Antes, nós dávamos as cartas no que se tornaria viral; hoje, isso depende cada vez mais das corporações que ficam cada vez maiores e vorazes. Sobrevive quem descobrir como ser bem sucedido na era do algoritmo. E se o YouTube ser comprado por 1,65 bilhão de dólares foi muito para a época, hoje é dinheiro de pinga perto dos mais de 80 bilhões de valor de mercado da Netflix, uma empresa que levou o poder de curadoria da grande mídia ao século XXI (ou alguma série nos próximos 10 ou 20 ou 44 ou 88 anos vai fazer sucesso fora desta plataforma?

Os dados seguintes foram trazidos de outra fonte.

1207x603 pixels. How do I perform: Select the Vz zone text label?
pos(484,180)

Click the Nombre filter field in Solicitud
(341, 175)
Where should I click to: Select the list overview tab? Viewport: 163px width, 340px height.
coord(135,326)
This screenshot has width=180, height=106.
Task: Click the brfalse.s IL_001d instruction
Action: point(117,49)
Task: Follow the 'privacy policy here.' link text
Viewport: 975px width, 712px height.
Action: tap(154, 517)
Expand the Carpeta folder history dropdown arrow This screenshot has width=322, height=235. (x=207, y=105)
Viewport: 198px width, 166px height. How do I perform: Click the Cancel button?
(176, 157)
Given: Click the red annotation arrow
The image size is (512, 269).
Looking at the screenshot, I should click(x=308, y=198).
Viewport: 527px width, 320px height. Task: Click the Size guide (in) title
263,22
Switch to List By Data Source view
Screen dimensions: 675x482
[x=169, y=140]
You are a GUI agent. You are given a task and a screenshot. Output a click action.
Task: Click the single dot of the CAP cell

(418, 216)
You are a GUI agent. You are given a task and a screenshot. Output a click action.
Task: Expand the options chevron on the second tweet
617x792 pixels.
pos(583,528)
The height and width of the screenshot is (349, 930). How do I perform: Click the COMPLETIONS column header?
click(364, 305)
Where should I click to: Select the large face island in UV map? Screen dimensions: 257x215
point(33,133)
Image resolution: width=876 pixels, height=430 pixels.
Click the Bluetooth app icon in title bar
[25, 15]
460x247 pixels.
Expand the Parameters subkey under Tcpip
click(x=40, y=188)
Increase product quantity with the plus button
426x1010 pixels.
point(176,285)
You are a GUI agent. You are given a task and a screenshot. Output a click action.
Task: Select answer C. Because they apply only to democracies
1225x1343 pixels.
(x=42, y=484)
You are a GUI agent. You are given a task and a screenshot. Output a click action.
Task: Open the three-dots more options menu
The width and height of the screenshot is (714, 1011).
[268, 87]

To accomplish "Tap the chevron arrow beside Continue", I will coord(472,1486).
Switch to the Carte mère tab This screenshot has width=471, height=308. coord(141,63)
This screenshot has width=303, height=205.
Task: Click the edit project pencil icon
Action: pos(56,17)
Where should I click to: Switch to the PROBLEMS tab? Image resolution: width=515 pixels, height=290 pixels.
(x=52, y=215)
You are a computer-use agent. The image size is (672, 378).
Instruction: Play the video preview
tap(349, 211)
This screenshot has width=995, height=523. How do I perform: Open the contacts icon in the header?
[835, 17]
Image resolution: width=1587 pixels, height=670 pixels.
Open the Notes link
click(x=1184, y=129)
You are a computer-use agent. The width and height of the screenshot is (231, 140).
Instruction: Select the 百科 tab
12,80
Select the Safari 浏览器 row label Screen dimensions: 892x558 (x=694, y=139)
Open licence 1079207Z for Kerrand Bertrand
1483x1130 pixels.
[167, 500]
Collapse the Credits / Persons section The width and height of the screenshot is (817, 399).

E a mesma coisa se dará no Spotify).

A comunidade que se construiu em torno da Internet se dissolveu. E se antes nos divertíamos com Terça Insana e vídeos que achávamos garimpando a rede, hoje nos divertimos assistindo aquilo que aparece em nossas timelines como fazíamos na era jurássica da televisão: receber o conteúdo passivamente, gostar (ou não) dele, e continuar vendo.

Restaurar esta comunidade não é impossível, mas exigiria sair do Facebook como primeiro passo. E eu não sei se algum dia alguém vai se dispor a fazer isso. Talvez daqui a mais 11 anos. Tudo bem, 49.

Em tempo: duas recomendações de textos sobre o tema:

- "A Web que temos que salvar", do blogueiro iraniano Hossein Derakhshan. Traduzido por Lara Freitas para o YouPix.

- "A destrutiva troca da busca pelo social", de Nat Eliason (em inglês).